Because $D$ is "m-linear", we can "pull out" this big sum from the $k$-th position. It turns into a sum of many smaller $D$ terms:
$c_1 \cdot D(A_1, \ldots, A_1 \text{ (at row } k), \ldots, A_m)$
$+ c_2 \cdot D(A_1, \ldots, A_2 \text{ (at row } k), \ldots, A_m)$
$+ \ldots$
(and so on for all other $A_j$ terms)
$+ c_m \cdot D(A_1, \ldots, A_m \text{ (at row } k), \ldots, A_m)$

Now, let's look closely at *each* of these terms. Take the first term as an example: $c_1 \cdot D(A_1, \ldots, A_1 \text{ (at row } k), \ldots, A_m)$.
Do you see how the row vector $A_1$ appears twice? Once at its original spot (position 1) and again at position $k$!

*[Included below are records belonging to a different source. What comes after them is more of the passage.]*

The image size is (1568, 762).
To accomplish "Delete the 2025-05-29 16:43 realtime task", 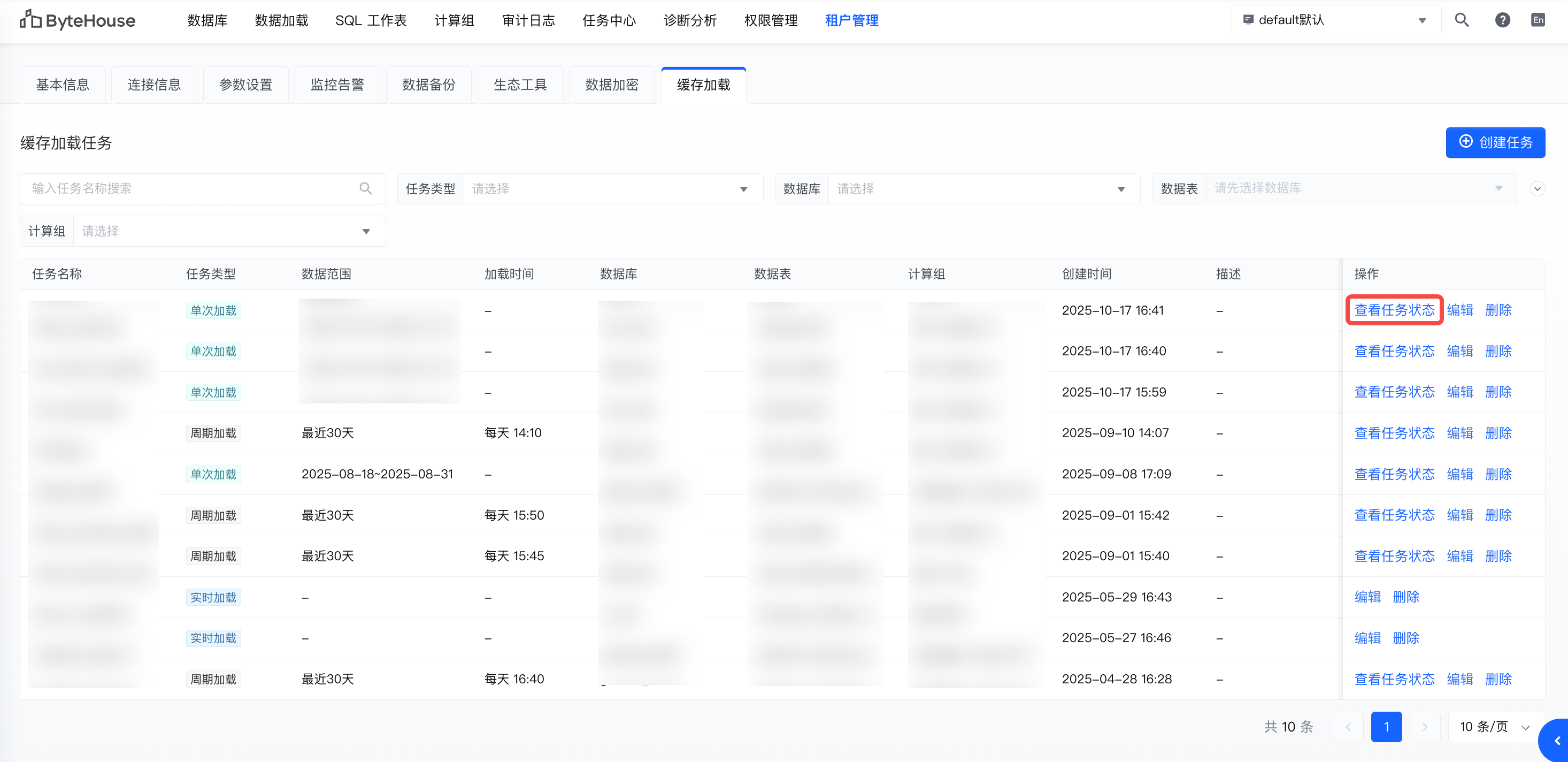I will (x=1405, y=597).
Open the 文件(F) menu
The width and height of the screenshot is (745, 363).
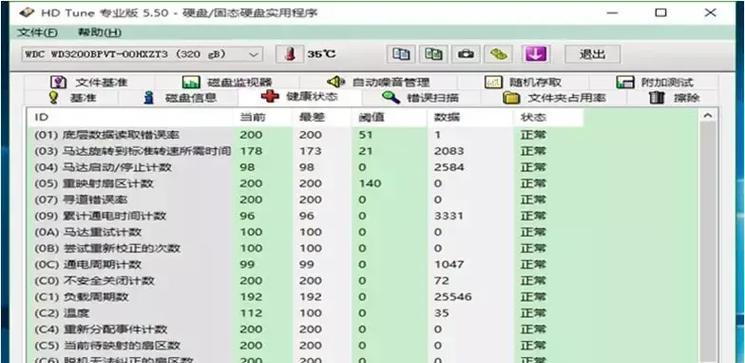tap(37, 33)
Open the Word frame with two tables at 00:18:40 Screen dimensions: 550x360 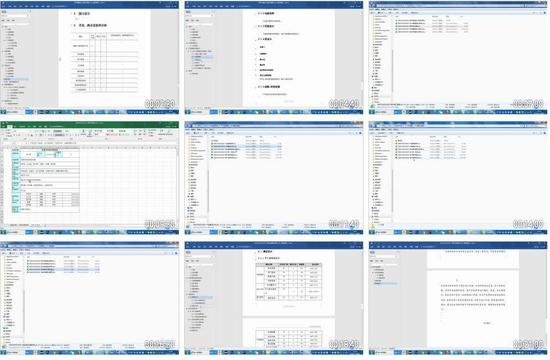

Since $D$ is "alternating", if any two rows are the same, the answer is 0.
So, $D(A_1, \ldots, A_1 \text{ (at row } k), \ldots, A_m)$ is 0!

This same thing happens for *every single term* in our big sum! Each term will have a row vector repeated (like $A_j$ at position $j$ and $A_j$ at position $k$).
So, every single term in that long sum evaluates to 0.
That means the whole sum is $0 + 0 + \ldots + 0 = 0$.
So, $D(A_1, \ldots, A_m) = 0$.
This shows that if the rows are linearly dependent, the function $D$ always gives an answer of 0! That's a super important property!